Go through the data and copy each line where the string "input" appears.

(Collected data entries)
-*-*-
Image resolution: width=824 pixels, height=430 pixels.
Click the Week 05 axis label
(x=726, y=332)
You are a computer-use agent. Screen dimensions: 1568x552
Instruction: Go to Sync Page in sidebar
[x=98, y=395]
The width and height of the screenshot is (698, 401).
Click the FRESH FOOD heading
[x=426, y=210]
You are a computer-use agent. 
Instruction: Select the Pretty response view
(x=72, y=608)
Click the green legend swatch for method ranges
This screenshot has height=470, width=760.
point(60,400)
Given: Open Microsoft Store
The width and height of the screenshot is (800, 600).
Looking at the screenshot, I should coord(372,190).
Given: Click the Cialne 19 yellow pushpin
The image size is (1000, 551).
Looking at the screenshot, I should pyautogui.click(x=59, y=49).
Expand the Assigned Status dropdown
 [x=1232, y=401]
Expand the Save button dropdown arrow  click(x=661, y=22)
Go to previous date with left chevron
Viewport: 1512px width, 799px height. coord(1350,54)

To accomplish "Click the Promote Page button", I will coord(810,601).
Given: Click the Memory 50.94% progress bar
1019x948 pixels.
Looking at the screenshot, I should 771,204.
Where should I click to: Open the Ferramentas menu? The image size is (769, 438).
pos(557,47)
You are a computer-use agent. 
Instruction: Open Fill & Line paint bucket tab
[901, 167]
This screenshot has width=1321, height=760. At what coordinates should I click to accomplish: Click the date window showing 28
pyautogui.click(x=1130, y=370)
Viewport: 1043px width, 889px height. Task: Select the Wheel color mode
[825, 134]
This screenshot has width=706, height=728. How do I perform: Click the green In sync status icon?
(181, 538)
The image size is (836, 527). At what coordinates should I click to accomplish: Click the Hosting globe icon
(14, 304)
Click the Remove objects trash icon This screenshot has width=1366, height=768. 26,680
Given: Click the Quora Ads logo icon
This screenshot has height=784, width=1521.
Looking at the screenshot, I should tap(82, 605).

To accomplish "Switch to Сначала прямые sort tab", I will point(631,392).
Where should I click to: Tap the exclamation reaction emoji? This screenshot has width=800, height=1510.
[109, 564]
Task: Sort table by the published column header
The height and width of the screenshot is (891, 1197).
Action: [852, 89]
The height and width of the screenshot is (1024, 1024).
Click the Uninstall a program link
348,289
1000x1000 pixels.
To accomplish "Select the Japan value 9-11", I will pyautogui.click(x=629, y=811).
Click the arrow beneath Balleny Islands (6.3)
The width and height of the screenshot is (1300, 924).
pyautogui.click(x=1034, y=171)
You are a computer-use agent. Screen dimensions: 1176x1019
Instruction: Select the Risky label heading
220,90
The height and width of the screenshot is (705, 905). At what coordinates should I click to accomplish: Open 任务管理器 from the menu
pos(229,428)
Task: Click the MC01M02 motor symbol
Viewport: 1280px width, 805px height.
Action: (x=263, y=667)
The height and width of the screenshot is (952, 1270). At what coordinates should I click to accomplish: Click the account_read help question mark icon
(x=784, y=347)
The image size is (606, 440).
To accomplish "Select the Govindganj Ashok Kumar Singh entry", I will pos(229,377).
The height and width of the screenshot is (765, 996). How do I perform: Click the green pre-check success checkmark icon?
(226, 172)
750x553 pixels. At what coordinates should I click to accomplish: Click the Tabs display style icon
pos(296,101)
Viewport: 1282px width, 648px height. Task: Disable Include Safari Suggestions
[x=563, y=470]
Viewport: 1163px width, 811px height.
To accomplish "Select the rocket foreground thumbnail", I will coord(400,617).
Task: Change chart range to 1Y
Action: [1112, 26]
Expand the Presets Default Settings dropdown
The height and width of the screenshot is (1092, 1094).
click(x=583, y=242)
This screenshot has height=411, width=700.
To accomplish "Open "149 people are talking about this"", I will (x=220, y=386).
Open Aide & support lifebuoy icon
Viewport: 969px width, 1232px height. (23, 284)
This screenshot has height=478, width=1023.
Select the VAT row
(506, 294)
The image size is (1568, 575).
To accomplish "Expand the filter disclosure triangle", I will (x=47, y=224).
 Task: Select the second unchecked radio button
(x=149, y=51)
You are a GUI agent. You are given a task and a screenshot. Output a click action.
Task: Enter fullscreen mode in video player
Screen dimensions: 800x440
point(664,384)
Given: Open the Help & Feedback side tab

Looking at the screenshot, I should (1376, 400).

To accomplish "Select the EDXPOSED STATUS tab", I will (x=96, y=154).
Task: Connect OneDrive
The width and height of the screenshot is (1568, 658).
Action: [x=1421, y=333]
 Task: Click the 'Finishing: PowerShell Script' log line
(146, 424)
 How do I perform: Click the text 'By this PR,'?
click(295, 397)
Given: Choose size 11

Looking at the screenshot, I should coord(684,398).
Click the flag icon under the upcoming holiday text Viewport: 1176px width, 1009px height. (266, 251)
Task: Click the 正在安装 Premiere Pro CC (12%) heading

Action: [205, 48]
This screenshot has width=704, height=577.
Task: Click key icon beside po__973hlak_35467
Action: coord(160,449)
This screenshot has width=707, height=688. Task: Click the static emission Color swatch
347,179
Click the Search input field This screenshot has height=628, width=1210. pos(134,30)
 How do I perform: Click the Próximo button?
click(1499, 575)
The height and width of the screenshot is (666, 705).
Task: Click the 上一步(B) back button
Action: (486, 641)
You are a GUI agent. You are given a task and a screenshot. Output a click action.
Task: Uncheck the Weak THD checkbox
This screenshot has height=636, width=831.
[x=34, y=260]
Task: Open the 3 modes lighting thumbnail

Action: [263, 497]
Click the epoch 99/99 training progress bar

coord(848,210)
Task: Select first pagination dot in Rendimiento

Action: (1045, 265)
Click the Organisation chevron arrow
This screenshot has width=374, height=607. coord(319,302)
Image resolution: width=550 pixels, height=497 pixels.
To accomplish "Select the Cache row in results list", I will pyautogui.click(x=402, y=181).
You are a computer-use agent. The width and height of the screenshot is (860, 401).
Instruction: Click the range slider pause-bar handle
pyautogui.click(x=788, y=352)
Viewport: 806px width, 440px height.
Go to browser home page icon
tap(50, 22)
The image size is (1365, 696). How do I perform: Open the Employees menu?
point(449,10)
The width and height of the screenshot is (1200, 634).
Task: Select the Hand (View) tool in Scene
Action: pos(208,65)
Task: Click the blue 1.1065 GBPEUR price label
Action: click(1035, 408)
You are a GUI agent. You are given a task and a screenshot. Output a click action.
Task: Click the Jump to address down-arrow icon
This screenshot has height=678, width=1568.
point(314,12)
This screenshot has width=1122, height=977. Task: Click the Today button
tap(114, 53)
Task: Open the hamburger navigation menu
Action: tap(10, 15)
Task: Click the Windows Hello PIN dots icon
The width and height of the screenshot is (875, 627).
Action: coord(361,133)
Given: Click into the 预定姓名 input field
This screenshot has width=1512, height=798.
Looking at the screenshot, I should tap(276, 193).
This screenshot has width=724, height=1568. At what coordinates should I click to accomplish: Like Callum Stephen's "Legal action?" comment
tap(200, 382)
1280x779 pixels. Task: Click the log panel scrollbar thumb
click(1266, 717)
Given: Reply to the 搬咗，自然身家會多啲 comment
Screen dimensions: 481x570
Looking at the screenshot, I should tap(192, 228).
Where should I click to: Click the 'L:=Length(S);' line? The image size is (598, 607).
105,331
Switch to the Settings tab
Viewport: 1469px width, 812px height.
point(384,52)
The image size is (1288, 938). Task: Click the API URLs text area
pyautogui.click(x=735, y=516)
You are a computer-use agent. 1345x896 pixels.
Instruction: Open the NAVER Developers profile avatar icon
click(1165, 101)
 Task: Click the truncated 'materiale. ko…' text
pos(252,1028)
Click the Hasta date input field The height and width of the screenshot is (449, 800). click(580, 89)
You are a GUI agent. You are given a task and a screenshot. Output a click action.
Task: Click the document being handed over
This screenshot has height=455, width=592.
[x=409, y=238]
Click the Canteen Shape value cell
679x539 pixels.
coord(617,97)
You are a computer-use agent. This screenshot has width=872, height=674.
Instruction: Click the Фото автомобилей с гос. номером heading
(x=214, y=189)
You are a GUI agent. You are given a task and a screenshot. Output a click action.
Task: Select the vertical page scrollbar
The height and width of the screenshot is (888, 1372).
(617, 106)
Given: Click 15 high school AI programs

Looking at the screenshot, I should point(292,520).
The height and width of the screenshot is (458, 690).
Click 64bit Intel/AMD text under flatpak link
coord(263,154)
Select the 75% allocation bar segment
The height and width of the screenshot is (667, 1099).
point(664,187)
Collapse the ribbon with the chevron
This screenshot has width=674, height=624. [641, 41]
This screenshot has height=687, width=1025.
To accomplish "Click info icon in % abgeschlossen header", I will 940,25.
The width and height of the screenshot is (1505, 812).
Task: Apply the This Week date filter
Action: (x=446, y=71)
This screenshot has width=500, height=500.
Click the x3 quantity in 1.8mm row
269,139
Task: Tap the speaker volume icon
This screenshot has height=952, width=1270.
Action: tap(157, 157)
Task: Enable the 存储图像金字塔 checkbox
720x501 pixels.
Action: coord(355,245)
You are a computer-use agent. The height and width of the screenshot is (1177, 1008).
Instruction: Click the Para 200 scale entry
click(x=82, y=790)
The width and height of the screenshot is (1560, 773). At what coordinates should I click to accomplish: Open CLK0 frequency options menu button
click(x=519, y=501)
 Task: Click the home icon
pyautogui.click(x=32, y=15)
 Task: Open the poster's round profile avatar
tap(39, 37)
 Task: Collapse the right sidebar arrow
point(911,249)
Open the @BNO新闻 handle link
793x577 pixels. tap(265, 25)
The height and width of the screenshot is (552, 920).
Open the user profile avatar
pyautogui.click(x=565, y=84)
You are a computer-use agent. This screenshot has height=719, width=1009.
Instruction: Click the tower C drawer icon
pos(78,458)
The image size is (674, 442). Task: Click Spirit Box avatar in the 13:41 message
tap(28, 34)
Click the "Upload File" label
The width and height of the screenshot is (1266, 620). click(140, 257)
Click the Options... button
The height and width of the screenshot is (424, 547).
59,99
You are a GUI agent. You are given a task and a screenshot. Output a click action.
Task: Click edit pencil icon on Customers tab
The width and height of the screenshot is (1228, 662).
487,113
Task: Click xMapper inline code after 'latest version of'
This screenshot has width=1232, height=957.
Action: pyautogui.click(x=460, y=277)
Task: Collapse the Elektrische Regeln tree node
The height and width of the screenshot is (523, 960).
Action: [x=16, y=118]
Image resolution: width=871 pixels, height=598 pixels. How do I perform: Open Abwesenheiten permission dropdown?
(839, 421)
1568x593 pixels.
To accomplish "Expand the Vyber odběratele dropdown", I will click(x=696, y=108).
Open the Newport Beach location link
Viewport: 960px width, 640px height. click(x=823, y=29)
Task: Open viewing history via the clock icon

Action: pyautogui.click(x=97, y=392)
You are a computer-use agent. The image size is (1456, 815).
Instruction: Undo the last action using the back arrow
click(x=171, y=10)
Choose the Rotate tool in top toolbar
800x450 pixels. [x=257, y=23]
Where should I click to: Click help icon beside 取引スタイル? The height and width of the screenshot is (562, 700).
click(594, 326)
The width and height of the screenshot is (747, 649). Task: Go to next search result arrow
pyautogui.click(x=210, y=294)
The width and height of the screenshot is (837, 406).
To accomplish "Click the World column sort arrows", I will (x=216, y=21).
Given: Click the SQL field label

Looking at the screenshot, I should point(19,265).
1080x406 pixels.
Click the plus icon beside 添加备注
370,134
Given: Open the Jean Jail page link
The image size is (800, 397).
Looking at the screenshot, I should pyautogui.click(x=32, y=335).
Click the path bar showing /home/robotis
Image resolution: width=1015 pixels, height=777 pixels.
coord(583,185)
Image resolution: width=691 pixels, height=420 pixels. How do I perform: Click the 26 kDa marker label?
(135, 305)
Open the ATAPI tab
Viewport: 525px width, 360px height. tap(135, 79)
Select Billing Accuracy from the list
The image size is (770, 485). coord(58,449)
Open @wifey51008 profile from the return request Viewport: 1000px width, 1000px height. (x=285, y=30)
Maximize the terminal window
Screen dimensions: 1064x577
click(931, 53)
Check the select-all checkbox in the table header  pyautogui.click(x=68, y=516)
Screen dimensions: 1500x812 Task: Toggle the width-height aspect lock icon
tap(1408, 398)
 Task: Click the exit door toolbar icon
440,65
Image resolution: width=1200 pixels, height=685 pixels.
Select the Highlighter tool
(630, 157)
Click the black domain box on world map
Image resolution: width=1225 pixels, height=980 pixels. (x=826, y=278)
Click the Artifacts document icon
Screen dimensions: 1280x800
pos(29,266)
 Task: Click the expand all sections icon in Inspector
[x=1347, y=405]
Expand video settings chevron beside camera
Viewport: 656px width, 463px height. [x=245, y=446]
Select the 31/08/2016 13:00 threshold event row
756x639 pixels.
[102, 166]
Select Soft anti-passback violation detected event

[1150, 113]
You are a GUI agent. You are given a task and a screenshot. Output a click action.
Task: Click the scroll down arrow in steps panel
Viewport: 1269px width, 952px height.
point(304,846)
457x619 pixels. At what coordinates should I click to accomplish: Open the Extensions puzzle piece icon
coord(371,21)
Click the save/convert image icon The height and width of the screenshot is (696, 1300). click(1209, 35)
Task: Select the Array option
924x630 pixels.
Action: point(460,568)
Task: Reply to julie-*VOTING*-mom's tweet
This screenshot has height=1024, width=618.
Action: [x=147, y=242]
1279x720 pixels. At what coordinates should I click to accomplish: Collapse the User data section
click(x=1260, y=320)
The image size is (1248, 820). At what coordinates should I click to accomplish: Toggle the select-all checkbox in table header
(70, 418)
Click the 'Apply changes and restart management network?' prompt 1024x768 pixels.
-*-*-
> _Output_
Click the Search input field This screenshot has height=628, width=1210. pos(134,30)
Given: Click into the 预定姓名 input field
Click the Hasta date input field The height and width of the screenshot is (449, 800). click(580, 89)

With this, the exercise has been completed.